-------- Source information
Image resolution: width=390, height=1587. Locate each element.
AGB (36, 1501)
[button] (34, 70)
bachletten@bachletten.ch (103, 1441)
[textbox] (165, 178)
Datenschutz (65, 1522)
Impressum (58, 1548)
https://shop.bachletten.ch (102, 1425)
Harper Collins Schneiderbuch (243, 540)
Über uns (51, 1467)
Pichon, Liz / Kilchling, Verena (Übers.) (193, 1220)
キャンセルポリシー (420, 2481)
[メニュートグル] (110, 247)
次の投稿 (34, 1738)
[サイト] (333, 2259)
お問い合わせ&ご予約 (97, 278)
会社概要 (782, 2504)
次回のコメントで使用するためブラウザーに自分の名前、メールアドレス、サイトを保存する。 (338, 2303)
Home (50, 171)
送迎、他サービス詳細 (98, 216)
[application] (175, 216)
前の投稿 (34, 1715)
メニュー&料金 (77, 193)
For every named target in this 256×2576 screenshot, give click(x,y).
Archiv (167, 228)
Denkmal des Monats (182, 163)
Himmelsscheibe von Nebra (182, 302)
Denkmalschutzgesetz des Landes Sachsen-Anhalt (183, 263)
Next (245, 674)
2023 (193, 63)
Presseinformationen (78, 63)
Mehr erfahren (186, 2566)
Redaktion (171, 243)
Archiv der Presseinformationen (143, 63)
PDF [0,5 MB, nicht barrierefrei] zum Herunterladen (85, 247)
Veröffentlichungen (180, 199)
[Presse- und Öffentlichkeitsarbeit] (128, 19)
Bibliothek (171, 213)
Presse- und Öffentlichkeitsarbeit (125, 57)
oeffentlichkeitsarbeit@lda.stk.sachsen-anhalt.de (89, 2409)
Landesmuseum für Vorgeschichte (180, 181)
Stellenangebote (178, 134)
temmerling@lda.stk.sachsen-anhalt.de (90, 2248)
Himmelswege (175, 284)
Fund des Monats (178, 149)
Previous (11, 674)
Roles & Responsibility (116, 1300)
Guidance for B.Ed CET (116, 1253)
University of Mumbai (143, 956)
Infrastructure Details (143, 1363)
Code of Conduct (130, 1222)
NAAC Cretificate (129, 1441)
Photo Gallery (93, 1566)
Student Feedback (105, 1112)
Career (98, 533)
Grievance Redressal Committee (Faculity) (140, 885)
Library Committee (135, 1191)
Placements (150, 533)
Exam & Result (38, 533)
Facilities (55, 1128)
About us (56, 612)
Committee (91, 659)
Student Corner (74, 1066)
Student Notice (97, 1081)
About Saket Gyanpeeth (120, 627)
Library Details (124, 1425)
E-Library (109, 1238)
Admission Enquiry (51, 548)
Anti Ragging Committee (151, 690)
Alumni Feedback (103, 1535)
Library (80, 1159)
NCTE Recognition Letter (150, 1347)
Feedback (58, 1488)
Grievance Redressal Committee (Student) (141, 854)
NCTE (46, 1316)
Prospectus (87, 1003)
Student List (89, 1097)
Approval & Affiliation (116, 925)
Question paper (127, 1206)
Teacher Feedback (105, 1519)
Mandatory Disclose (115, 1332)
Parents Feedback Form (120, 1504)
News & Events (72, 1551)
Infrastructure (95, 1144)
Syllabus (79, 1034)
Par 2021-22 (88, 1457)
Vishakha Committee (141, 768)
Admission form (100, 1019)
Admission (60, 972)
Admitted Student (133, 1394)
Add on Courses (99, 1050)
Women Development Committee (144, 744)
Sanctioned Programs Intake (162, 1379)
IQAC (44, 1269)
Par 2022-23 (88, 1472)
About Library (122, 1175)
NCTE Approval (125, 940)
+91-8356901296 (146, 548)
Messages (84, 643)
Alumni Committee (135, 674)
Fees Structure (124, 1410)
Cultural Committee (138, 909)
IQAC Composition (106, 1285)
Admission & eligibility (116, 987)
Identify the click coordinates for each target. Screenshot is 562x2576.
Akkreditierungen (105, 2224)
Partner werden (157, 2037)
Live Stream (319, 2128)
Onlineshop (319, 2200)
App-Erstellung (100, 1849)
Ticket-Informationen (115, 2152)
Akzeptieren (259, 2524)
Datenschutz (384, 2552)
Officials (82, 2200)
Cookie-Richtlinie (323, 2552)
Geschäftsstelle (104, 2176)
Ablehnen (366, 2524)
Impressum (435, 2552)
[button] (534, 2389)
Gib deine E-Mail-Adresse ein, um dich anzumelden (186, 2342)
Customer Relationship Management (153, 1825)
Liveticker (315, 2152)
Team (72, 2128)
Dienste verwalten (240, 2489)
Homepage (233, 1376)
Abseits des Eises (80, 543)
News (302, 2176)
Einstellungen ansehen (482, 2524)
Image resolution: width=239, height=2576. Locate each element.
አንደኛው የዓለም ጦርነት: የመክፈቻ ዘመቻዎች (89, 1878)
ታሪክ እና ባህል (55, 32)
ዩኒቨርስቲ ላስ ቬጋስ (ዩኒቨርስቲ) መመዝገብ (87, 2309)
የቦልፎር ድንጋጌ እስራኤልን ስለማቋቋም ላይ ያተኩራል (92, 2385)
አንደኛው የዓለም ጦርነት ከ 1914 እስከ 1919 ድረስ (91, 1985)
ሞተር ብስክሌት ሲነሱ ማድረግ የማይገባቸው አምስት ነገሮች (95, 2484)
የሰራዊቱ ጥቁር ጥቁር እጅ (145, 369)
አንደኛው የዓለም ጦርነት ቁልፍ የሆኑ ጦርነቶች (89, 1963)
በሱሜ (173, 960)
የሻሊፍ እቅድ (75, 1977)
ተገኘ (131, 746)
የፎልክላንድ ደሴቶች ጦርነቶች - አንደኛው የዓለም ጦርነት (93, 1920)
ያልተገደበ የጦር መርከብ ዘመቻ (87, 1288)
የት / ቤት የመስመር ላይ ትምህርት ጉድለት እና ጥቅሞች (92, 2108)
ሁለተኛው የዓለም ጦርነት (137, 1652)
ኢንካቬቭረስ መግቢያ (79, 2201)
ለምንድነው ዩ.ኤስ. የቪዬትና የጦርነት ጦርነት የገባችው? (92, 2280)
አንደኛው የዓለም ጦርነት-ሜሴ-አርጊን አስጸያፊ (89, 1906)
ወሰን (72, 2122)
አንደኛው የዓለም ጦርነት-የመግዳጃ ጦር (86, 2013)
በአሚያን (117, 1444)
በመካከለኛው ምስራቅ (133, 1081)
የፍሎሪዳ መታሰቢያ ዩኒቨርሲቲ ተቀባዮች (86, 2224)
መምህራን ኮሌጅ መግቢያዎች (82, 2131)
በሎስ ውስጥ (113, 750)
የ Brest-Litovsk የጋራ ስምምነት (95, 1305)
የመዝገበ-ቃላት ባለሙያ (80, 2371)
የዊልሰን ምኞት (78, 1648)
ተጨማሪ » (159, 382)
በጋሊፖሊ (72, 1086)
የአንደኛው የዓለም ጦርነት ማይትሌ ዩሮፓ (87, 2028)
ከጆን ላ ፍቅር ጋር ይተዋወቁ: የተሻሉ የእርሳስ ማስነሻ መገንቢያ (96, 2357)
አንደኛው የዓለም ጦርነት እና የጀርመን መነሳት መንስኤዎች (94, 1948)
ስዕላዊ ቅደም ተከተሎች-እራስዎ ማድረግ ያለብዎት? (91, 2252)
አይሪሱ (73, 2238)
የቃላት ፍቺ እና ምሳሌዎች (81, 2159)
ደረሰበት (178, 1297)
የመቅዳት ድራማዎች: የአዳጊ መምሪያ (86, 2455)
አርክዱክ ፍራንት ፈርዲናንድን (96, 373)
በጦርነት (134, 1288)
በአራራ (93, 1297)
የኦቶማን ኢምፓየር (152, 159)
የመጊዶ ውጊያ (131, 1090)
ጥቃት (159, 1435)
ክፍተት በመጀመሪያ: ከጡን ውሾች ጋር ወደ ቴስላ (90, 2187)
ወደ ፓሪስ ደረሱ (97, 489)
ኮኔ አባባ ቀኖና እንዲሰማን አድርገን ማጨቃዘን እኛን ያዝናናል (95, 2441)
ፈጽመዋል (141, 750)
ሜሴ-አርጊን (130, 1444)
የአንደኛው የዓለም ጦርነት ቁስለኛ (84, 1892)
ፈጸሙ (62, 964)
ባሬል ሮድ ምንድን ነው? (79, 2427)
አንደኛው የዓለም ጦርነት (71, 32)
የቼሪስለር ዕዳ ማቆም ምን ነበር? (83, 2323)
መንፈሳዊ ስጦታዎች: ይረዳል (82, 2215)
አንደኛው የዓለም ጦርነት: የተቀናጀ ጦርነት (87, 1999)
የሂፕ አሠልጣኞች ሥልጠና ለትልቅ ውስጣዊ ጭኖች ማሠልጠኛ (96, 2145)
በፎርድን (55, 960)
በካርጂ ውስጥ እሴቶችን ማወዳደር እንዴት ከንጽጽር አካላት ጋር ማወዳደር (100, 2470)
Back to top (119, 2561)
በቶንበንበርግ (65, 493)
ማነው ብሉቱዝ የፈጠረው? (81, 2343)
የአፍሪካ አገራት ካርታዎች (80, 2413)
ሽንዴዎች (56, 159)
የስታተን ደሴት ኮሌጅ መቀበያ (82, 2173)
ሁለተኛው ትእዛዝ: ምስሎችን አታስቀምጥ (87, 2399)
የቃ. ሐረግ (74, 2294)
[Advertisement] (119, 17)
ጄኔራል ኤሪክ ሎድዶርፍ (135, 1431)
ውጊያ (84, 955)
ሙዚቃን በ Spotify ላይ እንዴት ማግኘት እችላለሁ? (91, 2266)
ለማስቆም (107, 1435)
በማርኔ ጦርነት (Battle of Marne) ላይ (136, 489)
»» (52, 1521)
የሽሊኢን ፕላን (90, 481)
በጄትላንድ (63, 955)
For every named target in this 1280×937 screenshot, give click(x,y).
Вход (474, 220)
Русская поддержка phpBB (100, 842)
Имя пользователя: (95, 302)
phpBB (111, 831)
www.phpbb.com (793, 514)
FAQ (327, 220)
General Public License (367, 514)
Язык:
----------------
▸ **Assignment**
An exact copy of the lines above between the line holding "Admission form (100, 1019)" and the line holding "የአንደኛው የዓለም ጦርነት ማይትሌ ዩሮፓ (87, 2028)", inclusive, is the whole answer.

▸ **Answer section**
Admission form (100, 1019)
Admission (60, 972)
Admitted Student (133, 1394)
Add on Courses (99, 1050)
Women Development Committee (144, 744)
Sanctioned Programs Intake (162, 1379)
IQAC (44, 1269)
Par 2022-23 (88, 1472)
About Library (122, 1175)
NCTE Approval (125, 940)
+91-8356901296 (146, 548)
Messages (84, 643)
Alumni Committee (135, 674)
Fees Structure (124, 1410)
Cultural Committee (138, 909)
IQAC Composition (106, 1285)
Admission & eligibility (116, 987)
Identify the click coordinates for each target. Screenshot is 562x2576.
Akkreditierungen (105, 2224)
Partner werden (157, 2037)
Live Stream (319, 2128)
Onlineshop (319, 2200)
App-Erstellung (100, 1849)
Ticket-Informationen (115, 2152)
Akzeptieren (259, 2524)
Datenschutz (384, 2552)
Officials (82, 2200)
Cookie-Richtlinie (323, 2552)
Geschäftsstelle (104, 2176)
Ablehnen (366, 2524)
Impressum (435, 2552)
[button] (534, 2389)
Gib deine E-Mail-Adresse ein, um dich anzumelden (186, 2342)
Customer Relationship Management (153, 1825)
Liveticker (315, 2152)
Team (72, 2128)
Dienste verwalten (240, 2489)
Homepage (233, 1376)
Abseits des Eises (80, 543)
News (302, 2176)
Einstellungen ansehen (482, 2524)
Image resolution: width=239, height=2576. Locate each element.
አንደኛው የዓለም ጦርነት: የመክፈቻ ዘመቻዎች (89, 1878)
ታሪክ እና ባህል (55, 32)
ዩኒቨርስቲ ላስ ቬጋስ (ዩኒቨርስቲ) መመዝገብ (87, 2309)
የቦልፎር ድንጋጌ እስራኤልን ስለማቋቋም ላይ ያተኩራል (92, 2385)
አንደኛው የዓለም ጦርነት ከ 1914 እስከ 1919 ድረስ (91, 1985)
ሞተር ብስክሌት ሲነሱ ማድረግ የማይገባቸው አምስት ነገሮች (95, 2484)
የሰራዊቱ ጥቁር ጥቁር እጅ (145, 369)
አንደኛው የዓለም ጦርነት ቁልፍ የሆኑ ጦርነቶች (89, 1963)
በሱሜ (173, 960)
የሻሊፍ እቅድ (75, 1977)
ተገኘ (131, 746)
የፎልክላንድ ደሴቶች ጦርነቶች - አንደኛው የዓለም ጦርነት (93, 1920)
ያልተገደበ የጦር መርከብ ዘመቻ (87, 1288)
የት / ቤት የመስመር ላይ ትምህርት ጉድለት እና ጥቅሞች (92, 2108)
ሁለተኛው የዓለም ጦርነት (137, 1652)
ኢንካቬቭረስ መግቢያ (79, 2201)
ለምንድነው ዩ.ኤስ. የቪዬትና የጦርነት ጦርነት የገባችው? (92, 2280)
አንደኛው የዓለም ጦርነት-ሜሴ-አርጊን አስጸያፊ (89, 1906)
ወሰን (72, 2122)
አንደኛው የዓለም ጦርነት-የመግዳጃ ጦር (86, 2013)
በአሚያን (117, 1444)
በመካከለኛው ምስራቅ (133, 1081)
የፍሎሪዳ መታሰቢያ ዩኒቨርሲቲ ተቀባዮች (86, 2224)
መምህራን ኮሌጅ መግቢያዎች (82, 2131)
በሎስ ውስጥ (113, 750)
የ Brest-Litovsk የጋራ ስምምነት (95, 1305)
የመዝገበ-ቃላት ባለሙያ (80, 2371)
የዊልሰን ምኞት (78, 1648)
ተጨማሪ » (159, 382)
በጋሊፖሊ (72, 1086)
የአንደኛው የዓለም ጦርነት ማይትሌ ዩሮፓ (87, 2028)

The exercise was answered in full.